Restent alors deux concerts. Celui de The Kills d’abord, qu’on peut considérer comme LA tête d’affiche rock de cette édition. Déjà vus deux fois sur ce même site par le passé, le duo composé d’Alison Mosshart et Jamie Hince (Mr Kate Moss) remporte son logique petit succès, même si on les a déjà vus plus en forme. C’est quand ils jouent leurs morceaux des premiers albums qu’ils touchent. Ceux du dernier, déjà nettement moins. À mi-concert, ô miracle, la pluie s’arrête enfin. Les survivors restés sur place peuvent alors profiter au sec (enfin, les pieds trempés pour ceux qui ont oublié leurs bottes, tout de même) du show Battles. Un trio à la réputation grandissante, ultra rythmique, où la batterie est placé au centre des débats. Les morceaux partent dans tous les sens, sans prévenir, on aime.

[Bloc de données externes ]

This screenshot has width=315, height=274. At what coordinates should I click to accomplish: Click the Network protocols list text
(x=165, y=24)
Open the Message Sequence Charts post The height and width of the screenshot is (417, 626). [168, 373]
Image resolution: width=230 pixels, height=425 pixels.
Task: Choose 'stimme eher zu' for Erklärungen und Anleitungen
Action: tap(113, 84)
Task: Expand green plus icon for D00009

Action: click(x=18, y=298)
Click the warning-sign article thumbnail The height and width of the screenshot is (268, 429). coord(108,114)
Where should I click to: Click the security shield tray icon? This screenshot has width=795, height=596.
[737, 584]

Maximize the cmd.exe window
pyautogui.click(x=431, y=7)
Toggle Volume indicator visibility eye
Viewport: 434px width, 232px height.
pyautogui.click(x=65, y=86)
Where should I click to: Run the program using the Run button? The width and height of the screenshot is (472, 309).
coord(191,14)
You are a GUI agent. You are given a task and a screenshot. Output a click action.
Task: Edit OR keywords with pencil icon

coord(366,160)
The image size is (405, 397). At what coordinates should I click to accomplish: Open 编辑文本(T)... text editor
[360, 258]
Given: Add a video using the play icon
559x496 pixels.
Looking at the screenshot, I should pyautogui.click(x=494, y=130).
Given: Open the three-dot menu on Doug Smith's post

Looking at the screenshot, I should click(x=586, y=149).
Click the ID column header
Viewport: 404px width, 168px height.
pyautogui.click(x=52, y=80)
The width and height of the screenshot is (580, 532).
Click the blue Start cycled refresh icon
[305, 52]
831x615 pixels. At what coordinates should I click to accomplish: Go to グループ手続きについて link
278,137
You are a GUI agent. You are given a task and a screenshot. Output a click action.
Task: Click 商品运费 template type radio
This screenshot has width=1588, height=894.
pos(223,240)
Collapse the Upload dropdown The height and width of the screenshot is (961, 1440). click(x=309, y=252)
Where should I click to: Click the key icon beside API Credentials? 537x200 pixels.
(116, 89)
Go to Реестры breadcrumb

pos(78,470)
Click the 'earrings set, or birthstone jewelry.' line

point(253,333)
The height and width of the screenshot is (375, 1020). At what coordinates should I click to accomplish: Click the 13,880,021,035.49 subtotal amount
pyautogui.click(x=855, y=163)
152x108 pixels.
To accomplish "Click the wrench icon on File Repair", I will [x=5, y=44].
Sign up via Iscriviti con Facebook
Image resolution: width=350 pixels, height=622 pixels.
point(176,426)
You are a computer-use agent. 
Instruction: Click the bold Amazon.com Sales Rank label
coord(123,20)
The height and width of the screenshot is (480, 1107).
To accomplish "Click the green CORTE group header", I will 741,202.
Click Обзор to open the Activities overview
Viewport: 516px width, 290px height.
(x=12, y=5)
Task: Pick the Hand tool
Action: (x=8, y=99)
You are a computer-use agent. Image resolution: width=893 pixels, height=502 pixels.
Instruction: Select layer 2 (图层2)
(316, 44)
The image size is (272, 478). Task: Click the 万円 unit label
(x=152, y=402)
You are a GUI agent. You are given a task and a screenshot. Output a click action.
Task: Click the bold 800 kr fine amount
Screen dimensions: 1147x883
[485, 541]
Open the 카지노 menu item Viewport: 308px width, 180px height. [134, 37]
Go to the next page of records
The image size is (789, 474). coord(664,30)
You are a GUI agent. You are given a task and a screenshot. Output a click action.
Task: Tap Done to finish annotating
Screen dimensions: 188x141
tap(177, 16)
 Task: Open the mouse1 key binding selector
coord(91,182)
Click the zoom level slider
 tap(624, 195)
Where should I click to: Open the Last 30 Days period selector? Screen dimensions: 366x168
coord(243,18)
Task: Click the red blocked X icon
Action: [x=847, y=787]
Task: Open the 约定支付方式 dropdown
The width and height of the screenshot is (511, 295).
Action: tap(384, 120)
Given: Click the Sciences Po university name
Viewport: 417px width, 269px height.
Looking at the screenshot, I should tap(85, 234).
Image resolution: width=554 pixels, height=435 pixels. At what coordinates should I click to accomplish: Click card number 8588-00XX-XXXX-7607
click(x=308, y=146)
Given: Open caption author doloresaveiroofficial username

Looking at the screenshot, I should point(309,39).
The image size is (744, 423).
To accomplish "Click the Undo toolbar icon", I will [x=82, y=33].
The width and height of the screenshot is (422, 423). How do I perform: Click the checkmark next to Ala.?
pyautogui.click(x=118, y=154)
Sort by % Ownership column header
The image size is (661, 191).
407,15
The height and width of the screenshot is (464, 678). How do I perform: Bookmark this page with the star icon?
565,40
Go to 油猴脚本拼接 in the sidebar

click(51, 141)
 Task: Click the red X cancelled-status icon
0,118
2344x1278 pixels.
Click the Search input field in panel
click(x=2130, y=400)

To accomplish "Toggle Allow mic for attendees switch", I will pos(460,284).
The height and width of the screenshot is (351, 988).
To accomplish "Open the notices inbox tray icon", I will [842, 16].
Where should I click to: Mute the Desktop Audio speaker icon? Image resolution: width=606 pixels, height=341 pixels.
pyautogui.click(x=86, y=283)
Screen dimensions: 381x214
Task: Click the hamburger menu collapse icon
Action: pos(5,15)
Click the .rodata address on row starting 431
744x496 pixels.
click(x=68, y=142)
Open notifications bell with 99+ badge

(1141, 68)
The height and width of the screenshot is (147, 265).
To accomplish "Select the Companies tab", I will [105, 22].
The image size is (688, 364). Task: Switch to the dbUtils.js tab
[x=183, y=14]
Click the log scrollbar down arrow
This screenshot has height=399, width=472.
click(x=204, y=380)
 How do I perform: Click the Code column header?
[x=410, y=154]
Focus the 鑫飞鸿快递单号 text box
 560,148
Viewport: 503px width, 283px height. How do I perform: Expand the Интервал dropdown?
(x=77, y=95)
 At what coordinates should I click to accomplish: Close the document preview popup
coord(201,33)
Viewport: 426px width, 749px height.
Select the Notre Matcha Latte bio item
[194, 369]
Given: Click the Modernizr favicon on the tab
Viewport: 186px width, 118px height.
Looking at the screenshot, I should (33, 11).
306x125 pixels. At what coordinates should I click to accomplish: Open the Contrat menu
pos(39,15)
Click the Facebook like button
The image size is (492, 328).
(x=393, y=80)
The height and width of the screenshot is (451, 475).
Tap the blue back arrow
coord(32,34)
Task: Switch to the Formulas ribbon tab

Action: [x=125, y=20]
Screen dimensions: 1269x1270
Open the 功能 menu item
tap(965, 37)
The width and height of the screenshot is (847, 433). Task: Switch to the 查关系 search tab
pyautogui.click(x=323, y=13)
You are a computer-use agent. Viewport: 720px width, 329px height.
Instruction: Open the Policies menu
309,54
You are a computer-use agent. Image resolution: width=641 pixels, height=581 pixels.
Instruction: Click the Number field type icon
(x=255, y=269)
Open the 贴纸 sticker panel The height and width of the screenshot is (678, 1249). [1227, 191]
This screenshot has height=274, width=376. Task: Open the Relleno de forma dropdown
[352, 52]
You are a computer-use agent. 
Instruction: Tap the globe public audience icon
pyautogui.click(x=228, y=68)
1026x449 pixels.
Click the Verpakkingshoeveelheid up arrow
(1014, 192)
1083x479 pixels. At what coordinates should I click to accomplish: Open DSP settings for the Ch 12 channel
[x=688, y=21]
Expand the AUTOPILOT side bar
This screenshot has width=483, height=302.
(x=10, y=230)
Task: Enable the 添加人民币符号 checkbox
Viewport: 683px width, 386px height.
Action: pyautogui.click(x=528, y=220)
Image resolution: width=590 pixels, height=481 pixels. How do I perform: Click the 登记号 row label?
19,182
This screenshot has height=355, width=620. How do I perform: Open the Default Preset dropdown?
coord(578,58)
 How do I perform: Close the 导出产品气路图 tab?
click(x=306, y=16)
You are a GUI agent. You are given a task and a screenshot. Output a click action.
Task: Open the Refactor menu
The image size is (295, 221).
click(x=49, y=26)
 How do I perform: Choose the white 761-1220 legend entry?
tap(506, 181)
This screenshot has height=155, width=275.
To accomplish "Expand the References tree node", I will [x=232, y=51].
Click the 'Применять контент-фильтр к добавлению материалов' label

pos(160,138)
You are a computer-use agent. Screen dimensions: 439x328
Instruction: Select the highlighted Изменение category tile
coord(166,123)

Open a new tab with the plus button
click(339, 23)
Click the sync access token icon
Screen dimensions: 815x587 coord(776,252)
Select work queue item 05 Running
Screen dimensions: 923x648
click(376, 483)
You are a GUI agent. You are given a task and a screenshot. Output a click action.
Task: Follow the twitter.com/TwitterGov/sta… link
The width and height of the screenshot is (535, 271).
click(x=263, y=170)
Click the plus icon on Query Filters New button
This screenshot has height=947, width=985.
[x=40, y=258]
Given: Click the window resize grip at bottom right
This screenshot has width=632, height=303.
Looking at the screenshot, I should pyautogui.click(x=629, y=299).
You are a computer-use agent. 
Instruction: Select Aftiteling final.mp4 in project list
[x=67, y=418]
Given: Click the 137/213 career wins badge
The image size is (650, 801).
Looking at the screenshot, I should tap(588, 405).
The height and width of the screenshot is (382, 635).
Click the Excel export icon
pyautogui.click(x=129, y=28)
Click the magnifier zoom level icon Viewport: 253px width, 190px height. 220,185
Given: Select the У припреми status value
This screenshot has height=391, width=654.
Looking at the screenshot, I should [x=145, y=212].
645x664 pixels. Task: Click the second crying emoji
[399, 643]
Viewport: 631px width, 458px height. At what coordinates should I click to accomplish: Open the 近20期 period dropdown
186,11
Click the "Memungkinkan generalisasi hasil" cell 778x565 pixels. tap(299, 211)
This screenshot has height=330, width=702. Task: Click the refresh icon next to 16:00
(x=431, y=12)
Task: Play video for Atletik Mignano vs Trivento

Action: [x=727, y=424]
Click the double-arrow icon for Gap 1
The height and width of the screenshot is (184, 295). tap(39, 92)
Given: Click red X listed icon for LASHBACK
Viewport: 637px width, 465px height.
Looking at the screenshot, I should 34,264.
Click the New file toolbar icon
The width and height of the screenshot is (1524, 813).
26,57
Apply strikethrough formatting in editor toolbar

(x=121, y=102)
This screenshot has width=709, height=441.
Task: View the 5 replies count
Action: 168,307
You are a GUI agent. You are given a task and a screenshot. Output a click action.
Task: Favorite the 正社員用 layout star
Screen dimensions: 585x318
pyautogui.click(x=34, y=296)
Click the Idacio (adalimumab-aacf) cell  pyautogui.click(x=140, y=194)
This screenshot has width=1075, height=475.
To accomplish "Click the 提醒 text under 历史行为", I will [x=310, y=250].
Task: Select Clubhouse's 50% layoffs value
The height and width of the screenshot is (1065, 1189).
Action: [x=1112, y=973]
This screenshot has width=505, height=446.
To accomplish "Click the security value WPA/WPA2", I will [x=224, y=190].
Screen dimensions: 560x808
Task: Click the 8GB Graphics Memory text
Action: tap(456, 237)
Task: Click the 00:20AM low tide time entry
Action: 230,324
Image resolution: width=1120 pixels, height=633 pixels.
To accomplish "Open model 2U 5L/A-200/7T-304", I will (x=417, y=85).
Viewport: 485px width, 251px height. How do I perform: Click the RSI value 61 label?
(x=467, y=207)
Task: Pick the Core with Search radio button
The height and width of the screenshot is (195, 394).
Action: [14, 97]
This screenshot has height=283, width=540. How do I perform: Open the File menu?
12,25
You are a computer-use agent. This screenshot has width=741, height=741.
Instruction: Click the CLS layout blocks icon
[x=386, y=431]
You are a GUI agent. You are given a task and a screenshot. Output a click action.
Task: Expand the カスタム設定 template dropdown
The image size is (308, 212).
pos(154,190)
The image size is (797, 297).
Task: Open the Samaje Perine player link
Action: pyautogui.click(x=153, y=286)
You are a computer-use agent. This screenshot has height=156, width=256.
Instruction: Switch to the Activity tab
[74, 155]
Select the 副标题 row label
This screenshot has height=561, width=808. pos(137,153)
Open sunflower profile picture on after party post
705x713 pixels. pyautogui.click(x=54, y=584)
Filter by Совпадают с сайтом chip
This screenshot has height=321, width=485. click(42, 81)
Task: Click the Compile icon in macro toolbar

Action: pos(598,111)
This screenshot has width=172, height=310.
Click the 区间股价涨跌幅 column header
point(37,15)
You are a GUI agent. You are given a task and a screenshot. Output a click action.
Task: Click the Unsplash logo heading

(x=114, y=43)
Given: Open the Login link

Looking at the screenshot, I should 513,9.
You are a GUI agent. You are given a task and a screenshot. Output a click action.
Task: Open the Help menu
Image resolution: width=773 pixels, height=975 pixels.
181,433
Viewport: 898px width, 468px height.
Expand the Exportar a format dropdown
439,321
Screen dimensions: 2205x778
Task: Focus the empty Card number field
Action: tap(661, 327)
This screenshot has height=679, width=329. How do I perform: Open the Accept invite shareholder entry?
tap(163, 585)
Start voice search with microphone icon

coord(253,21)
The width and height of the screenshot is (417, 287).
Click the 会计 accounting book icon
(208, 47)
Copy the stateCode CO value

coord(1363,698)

20h15. La deuxième journée commence mal. Sitôt sortis des Quéchua, la tête pas très fraîche après une nuit bien courte, on doit se fader une bonne heure de queue pour trouver une place dans la précieuse navette, direction Saint-Malo intramuros. En récompense, on se gave de caféine, en attendant les DJ sets de la plage. L’occasion de discuter avec une petite bande de Rennais qui lisent L’Equipe du jour. Le Stade joue ce soir contre le Qatar Saint-Germain, qui a récemment défrayé la chronique en enrôlant Javier Pastore pour la coquette somme de 42 millions d’euros. Un commentaire, les gars ? « Ce mec est une arnaque. » Ouais enfin c’est comme le coup de la jolie fille. Si tu l’avais dans ton lit, tu dormirais pas dans la baignoire, hein. Jaloux.
Hop, on file devant la scène récupérer un des nombreux transats gentiment mis à disposition des festivaliers par l’orga, pour une petite mais fort appréciée sieste musicale. Un voisin de chaise longue, plongé dans ses esprits, glisse soudain à son pote : « C’est marrant, il pleut mais ça mouille pas. » Le crachin breton, mec, c’est ça le crachin breton, ça ne mouille pas. Après Ethel, c’est le label parisien Record Makers qui est aujourd’hui aux platines. On zappe le concert de leur protégé Turzi, programmé un peu plus tard, pour filer récupérer une navette, qui nous ramène au fort de Saint-Père. Première à ouvrir les hostilités, Still Corners, signée chez Sub Pop, nous est vendue comme une fille distillant « de succulents instants de pop en apesanteur ». Ouais, c’est mignon, effectivement. « Chiant », lance un voisin de public. Oui, aussi, pas faux. Et en plus, le crachin s’est franchement transformé en grosse averse. Hop, on file se mettre à l’abri.